**What you have to do**
Copy everything from the start of the entries down to the line containing "Action: coord(437,178)", both ends included, keeping the requests as they are. Add 104 to every coordinate number in the answers.

(Saved data entries)
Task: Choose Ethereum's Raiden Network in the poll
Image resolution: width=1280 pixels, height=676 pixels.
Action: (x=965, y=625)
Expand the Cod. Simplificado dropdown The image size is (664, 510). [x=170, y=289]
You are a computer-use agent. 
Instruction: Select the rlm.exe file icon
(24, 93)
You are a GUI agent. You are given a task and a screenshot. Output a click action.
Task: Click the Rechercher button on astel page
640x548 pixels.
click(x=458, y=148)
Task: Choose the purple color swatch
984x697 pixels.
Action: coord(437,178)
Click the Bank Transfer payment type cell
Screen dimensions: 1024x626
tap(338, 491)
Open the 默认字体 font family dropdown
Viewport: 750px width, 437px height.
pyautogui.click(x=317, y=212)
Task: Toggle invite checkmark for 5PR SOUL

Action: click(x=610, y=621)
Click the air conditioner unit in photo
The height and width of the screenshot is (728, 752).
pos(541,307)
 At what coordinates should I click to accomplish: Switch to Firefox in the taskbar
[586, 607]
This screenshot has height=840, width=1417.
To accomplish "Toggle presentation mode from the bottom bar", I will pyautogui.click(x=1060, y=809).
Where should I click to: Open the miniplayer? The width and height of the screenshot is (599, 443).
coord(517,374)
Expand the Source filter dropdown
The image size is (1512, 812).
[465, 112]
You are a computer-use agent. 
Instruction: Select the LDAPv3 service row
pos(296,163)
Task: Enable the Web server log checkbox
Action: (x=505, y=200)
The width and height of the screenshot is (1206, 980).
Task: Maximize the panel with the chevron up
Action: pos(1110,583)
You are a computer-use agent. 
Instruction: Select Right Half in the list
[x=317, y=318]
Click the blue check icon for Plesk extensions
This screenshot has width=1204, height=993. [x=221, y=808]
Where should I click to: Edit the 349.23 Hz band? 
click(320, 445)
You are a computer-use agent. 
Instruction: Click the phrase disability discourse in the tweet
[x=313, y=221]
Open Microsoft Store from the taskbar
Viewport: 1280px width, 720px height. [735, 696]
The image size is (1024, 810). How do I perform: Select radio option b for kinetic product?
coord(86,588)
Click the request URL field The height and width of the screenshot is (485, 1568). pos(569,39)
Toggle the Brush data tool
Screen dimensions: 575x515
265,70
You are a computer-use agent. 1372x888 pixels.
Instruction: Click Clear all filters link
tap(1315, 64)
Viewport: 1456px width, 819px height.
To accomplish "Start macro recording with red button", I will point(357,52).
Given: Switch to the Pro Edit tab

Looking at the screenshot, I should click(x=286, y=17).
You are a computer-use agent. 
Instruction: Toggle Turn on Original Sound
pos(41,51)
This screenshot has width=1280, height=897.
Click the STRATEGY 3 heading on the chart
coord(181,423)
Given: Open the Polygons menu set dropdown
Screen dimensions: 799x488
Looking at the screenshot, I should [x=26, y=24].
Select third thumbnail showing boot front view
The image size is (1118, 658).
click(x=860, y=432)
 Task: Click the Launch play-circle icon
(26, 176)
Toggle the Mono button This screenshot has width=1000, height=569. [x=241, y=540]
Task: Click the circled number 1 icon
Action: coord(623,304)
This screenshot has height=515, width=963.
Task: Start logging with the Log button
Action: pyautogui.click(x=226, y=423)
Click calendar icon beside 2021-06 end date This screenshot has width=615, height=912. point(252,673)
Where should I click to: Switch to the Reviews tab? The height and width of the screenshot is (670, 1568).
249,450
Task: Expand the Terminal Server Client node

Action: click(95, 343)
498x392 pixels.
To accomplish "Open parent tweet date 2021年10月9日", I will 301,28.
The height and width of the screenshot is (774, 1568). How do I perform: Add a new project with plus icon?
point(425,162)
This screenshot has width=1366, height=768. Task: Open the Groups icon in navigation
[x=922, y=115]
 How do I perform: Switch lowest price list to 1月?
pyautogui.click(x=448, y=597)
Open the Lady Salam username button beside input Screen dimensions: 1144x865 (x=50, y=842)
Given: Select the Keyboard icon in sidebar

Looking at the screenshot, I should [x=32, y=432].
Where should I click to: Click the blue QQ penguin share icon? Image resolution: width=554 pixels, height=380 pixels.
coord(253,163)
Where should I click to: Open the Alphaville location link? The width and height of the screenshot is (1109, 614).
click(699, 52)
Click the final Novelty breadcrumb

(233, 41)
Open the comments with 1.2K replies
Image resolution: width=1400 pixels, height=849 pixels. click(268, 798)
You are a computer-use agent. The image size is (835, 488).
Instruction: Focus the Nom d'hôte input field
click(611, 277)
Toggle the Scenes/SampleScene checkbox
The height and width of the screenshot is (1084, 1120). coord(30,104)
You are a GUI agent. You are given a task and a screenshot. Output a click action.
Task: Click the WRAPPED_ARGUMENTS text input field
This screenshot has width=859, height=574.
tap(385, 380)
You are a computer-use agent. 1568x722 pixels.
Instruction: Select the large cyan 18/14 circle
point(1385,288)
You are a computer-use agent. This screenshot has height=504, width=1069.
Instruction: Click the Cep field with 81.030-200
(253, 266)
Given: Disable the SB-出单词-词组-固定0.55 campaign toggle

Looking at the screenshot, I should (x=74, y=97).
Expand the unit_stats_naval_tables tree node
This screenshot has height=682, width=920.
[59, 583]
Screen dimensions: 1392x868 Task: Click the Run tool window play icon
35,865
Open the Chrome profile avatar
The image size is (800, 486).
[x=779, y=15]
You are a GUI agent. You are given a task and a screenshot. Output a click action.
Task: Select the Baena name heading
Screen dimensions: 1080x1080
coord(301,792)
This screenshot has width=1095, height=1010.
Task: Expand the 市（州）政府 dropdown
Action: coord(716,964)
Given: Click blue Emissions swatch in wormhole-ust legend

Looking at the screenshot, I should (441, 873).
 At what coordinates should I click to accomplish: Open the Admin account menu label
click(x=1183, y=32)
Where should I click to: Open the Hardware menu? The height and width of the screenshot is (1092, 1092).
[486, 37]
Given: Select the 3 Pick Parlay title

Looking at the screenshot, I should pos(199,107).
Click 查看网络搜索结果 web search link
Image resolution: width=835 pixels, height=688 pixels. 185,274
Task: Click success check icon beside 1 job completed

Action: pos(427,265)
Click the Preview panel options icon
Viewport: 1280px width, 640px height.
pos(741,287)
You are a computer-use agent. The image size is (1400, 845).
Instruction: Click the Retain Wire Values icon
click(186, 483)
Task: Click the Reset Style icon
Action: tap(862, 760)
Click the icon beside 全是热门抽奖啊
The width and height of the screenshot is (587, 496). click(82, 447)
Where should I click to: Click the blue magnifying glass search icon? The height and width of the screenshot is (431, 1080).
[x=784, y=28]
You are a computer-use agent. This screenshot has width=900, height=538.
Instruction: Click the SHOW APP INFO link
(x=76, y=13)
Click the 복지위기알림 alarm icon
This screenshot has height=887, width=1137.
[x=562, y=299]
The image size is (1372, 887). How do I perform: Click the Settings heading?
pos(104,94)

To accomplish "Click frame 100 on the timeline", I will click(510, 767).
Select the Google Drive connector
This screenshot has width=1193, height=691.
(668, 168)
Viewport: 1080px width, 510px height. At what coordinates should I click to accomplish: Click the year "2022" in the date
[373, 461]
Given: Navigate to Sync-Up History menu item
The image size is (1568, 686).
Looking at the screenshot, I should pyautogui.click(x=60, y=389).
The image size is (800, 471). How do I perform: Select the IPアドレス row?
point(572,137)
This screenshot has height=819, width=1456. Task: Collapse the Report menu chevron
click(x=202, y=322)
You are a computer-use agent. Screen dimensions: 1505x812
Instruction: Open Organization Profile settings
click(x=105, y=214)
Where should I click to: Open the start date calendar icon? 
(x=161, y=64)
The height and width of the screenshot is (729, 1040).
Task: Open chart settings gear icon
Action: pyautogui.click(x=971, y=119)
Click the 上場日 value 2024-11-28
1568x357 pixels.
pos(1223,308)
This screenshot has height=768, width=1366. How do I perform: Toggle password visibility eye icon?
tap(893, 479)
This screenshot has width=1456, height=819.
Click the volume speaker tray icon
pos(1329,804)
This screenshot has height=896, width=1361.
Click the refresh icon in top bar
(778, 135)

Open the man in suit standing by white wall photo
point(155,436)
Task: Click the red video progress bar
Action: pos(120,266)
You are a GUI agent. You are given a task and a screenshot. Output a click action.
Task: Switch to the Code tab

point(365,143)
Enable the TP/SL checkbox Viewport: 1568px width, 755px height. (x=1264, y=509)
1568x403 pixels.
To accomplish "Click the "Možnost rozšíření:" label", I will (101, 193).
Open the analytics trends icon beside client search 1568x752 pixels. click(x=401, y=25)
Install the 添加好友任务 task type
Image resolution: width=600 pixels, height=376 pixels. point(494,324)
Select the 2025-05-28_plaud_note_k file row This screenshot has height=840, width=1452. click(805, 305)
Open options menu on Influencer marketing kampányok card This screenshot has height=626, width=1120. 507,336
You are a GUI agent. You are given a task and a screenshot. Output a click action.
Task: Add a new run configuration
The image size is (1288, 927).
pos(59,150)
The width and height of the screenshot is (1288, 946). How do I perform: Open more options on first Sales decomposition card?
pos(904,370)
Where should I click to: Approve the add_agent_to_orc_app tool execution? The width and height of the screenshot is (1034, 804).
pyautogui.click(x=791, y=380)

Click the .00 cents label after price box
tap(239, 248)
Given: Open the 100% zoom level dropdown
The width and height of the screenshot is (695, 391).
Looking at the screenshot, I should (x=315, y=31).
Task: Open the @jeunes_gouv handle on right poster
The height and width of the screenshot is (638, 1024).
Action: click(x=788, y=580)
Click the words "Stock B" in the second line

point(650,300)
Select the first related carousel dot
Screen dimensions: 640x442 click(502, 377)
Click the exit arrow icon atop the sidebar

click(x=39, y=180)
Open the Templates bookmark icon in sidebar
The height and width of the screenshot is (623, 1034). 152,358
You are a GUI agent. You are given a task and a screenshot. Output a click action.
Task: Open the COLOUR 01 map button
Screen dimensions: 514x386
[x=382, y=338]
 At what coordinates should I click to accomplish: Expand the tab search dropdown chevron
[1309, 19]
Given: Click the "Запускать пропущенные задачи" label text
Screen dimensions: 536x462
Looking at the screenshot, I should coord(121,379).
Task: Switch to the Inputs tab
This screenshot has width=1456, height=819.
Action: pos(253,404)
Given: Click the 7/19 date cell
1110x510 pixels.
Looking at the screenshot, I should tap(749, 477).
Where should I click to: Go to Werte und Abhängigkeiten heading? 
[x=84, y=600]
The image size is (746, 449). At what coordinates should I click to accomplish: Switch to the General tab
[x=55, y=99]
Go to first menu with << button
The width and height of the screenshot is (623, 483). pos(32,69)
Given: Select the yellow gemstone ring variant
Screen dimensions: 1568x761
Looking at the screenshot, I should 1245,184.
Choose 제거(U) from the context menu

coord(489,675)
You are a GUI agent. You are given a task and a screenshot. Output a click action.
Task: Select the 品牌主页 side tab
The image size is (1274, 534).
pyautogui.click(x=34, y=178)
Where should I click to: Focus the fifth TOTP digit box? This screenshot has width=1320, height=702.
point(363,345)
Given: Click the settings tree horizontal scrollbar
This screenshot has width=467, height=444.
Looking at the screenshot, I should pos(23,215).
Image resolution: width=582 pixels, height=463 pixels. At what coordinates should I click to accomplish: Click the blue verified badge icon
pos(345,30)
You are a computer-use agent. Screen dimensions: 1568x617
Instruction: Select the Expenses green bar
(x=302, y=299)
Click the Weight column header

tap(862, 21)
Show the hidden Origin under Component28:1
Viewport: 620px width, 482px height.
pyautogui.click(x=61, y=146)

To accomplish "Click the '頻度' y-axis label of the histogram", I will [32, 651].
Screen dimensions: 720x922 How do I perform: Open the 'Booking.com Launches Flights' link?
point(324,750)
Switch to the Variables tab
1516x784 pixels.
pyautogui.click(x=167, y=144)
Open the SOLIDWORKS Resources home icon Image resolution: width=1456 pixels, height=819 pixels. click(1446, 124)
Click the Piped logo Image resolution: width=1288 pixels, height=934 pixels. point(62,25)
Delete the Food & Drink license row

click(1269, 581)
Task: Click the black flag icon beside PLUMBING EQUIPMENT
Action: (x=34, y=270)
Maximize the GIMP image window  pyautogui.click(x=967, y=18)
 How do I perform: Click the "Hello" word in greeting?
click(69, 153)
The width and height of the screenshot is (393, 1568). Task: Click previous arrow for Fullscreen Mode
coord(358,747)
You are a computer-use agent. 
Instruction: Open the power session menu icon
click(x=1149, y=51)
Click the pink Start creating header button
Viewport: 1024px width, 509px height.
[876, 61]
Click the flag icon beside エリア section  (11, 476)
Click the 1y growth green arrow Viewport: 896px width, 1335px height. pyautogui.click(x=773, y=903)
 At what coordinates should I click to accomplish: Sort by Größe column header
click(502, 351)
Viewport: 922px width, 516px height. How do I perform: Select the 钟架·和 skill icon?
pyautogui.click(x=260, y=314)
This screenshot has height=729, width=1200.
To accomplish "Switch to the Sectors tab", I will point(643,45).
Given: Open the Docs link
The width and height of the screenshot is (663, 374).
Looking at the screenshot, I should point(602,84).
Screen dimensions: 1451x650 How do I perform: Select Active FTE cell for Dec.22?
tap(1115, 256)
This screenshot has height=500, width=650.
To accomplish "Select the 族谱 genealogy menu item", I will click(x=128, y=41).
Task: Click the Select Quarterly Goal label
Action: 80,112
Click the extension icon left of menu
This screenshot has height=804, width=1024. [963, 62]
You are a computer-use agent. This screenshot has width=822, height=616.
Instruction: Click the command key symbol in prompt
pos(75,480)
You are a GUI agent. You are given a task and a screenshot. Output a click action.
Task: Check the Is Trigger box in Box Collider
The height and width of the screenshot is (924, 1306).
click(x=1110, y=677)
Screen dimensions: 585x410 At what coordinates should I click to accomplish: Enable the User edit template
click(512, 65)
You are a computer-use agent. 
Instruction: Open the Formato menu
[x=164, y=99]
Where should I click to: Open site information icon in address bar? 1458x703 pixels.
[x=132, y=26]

**Final result**
Task: Choose Ethereum's Raiden Network in the poll
Image resolution: width=1280 pixels, height=676 pixels.
Action: (x=1069, y=729)
Expand the Cod. Simplificado dropdown The image size is (664, 510). [x=274, y=393]
You are a computer-use agent. 
Instruction: Select the rlm.exe file icon
(128, 197)
You are a GUI agent. You are given a task and a screenshot. Output a click action.
Task: Click the Rechercher button on astel page
640x548 pixels.
click(x=562, y=252)
Task: Choose the purple color swatch
984x697 pixels.
Action: coord(541,282)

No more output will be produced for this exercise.